Items listed in a dataset:
++++++

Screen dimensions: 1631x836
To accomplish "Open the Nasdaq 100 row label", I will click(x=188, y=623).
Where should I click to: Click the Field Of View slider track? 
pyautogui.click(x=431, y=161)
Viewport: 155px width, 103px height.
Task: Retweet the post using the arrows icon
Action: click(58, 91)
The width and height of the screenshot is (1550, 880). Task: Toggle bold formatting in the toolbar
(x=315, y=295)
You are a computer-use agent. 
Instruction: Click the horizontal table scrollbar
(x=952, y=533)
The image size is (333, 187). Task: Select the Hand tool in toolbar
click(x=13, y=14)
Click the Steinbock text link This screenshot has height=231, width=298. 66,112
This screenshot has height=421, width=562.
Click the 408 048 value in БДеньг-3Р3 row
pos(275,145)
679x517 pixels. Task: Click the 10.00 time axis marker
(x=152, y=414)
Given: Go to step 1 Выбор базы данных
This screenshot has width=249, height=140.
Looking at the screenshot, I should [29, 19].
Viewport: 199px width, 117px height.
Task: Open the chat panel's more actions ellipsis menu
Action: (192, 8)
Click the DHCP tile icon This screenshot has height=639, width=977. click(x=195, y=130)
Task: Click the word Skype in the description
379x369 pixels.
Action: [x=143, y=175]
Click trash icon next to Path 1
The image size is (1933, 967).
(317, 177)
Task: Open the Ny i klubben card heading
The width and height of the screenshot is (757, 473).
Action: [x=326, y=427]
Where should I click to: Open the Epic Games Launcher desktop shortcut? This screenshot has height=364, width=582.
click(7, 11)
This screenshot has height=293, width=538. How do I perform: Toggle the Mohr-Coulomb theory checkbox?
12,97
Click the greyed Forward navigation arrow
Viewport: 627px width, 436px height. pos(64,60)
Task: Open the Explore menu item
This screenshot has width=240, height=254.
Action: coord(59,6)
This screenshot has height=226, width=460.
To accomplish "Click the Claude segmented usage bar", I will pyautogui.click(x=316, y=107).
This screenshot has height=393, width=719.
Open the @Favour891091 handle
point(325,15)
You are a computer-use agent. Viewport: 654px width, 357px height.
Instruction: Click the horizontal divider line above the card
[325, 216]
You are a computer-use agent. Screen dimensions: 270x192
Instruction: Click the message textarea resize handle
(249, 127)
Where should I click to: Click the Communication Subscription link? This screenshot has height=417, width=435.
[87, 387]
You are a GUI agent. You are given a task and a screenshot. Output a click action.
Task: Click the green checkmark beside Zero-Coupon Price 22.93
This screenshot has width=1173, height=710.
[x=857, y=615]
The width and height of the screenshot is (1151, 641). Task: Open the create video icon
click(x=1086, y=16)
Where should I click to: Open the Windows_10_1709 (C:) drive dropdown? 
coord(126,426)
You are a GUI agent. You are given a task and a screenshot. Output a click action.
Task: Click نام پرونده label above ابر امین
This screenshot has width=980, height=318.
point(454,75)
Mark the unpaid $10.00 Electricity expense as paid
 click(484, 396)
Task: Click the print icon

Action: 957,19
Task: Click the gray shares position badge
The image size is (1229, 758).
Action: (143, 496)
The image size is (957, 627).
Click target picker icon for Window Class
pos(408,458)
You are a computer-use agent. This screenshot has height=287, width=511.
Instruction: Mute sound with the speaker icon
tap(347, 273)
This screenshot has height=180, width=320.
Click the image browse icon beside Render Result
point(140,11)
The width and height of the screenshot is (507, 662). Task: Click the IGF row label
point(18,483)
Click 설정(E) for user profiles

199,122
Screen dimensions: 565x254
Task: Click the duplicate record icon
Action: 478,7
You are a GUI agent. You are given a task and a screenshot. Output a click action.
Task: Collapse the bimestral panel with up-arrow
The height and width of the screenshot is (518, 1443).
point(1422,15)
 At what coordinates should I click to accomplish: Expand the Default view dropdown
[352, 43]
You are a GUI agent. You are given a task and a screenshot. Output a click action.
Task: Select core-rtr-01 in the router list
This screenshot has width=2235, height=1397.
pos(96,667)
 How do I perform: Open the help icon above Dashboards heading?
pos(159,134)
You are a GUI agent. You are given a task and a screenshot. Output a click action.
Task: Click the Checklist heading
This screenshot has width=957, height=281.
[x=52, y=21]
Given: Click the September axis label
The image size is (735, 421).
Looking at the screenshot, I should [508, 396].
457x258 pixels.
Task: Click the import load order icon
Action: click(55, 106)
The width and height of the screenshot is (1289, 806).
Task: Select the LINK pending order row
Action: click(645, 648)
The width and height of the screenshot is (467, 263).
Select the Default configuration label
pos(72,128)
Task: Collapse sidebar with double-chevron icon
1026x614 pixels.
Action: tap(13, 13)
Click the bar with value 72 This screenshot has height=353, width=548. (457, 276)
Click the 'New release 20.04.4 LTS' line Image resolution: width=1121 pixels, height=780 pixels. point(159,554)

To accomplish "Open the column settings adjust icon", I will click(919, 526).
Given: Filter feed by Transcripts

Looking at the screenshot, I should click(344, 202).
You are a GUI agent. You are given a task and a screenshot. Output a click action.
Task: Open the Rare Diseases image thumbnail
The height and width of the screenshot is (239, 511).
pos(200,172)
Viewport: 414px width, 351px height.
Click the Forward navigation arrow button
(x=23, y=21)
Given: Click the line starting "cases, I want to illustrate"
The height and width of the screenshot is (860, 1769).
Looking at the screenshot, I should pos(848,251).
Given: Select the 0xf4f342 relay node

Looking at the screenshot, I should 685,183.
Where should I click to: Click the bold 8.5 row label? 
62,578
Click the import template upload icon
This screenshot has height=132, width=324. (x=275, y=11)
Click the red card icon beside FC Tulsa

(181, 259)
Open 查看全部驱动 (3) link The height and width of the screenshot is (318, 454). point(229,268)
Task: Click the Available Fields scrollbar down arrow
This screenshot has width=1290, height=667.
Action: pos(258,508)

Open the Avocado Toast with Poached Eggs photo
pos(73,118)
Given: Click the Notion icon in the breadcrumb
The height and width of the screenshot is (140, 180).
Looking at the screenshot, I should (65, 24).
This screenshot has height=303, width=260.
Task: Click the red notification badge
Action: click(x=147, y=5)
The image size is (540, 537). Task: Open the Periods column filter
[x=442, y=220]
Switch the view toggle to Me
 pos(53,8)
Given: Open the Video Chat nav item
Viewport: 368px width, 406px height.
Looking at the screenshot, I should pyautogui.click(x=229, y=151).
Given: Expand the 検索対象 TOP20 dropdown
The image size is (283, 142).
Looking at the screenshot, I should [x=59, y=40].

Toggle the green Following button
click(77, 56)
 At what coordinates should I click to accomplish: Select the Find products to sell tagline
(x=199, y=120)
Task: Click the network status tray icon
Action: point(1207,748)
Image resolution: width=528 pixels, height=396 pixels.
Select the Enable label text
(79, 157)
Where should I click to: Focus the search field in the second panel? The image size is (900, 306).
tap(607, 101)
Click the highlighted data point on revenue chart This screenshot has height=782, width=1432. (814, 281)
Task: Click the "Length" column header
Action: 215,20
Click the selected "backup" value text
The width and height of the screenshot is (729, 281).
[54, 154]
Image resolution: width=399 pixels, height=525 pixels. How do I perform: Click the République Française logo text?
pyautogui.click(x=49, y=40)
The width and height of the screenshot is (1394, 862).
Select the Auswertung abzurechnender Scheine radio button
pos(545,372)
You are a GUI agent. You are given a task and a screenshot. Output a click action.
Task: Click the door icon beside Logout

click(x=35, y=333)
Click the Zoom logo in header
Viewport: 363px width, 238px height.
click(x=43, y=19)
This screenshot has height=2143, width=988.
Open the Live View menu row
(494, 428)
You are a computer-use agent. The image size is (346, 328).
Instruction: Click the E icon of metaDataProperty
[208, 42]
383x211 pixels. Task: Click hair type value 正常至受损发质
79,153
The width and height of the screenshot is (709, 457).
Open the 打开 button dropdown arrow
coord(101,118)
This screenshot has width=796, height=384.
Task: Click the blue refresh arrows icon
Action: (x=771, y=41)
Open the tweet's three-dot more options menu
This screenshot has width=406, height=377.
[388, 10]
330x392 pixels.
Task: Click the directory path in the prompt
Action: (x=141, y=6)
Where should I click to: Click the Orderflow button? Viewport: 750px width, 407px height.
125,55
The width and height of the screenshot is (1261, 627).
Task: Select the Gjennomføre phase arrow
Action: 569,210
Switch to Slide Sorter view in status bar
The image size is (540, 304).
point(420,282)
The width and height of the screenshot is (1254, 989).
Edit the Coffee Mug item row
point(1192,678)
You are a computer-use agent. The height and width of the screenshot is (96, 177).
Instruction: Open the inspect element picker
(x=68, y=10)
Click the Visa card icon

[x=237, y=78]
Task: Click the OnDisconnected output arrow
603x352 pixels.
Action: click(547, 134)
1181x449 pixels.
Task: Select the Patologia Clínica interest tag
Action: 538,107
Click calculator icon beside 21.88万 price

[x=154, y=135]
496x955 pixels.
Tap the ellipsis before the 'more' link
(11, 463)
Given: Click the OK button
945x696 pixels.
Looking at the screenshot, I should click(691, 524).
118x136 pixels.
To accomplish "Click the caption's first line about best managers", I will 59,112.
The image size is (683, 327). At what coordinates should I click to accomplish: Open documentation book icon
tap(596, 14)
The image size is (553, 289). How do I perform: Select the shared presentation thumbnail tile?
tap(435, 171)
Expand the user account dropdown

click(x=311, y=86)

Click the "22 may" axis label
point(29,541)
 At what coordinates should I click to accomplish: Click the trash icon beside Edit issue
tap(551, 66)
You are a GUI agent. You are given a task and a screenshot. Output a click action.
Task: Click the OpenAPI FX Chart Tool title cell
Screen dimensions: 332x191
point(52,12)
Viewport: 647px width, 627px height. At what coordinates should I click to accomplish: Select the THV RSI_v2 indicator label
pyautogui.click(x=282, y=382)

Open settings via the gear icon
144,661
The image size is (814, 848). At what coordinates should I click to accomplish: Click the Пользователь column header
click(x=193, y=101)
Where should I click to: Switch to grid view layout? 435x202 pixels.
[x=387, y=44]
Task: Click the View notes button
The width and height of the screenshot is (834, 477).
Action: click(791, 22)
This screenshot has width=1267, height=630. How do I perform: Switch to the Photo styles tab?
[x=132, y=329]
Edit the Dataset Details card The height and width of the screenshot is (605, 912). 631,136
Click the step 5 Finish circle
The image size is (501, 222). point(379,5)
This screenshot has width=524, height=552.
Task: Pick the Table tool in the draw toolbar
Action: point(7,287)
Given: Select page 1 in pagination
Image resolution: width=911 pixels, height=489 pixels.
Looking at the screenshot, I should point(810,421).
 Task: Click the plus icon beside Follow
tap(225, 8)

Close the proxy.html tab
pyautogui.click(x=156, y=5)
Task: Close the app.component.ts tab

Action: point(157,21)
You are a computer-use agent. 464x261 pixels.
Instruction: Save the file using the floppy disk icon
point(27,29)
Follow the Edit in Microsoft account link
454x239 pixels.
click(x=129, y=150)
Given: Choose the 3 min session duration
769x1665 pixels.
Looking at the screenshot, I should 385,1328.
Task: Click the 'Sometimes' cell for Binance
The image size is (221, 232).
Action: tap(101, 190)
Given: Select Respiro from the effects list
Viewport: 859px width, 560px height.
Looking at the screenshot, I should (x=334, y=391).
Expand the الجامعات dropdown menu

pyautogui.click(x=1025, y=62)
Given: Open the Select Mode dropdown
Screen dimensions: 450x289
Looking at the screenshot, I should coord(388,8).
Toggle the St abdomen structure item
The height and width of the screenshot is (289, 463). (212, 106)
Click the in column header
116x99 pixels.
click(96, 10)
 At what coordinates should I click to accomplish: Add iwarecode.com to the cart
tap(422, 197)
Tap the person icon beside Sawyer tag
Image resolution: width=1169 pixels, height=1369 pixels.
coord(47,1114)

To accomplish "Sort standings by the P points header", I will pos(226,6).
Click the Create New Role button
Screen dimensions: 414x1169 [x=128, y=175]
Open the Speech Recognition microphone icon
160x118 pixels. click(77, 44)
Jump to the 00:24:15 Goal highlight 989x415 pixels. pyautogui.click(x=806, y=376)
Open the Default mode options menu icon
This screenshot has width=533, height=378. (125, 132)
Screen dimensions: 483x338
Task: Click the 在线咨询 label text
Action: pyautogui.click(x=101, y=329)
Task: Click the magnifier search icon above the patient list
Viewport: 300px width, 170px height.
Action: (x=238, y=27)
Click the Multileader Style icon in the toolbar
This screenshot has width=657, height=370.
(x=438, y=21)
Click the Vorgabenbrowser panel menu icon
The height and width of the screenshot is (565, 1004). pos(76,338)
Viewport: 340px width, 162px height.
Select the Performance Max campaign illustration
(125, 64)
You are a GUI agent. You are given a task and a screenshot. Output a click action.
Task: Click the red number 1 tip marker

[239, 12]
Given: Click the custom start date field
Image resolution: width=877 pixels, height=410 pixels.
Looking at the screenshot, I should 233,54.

++++++

Exercise requirements
Beginning at the line above with "Close the proxy.html tab" and finishing at the line with "Click the Multileader", return each line exactly and return nothing else.

Output of the task
Close the proxy.html tab
pyautogui.click(x=156, y=5)
Task: Close the app.component.ts tab

Action: point(157,21)
You are a computer-use agent. 464x261 pixels.
Instruction: Save the file using the floppy disk icon
point(27,29)
Follow the Edit in Microsoft account link
454x239 pixels.
click(x=129, y=150)
Given: Choose the 3 min session duration
769x1665 pixels.
Looking at the screenshot, I should 385,1328.
Task: Click the 'Sometimes' cell for Binance
The image size is (221, 232).
Action: tap(101, 190)
Given: Select Respiro from the effects list
Viewport: 859px width, 560px height.
Looking at the screenshot, I should (x=334, y=391).
Expand the الجامعات dropdown menu

pyautogui.click(x=1025, y=62)
Given: Open the Select Mode dropdown
Screen dimensions: 450x289
Looking at the screenshot, I should coord(388,8).
Toggle the St abdomen structure item
The height and width of the screenshot is (289, 463). (212, 106)
Click the in column header
116x99 pixels.
click(96, 10)
 At what coordinates should I click to accomplish: Add iwarecode.com to the cart
tap(422, 197)
Tap the person icon beside Sawyer tag
Image resolution: width=1169 pixels, height=1369 pixels.
coord(47,1114)

To accomplish "Sort standings by the P points header", I will pos(226,6).
Click the Create New Role button
Screen dimensions: 414x1169 [x=128, y=175]
Open the Speech Recognition microphone icon
160x118 pixels. click(77, 44)
Jump to the 00:24:15 Goal highlight 989x415 pixels. pyautogui.click(x=806, y=376)
Open the Default mode options menu icon
This screenshot has width=533, height=378. (125, 132)
Screen dimensions: 483x338
Task: Click the 在线咨询 label text
Action: pyautogui.click(x=101, y=329)
Task: Click the magnifier search icon above the patient list
Viewport: 300px width, 170px height.
Action: (x=238, y=27)
Click the Multileader Style icon in the toolbar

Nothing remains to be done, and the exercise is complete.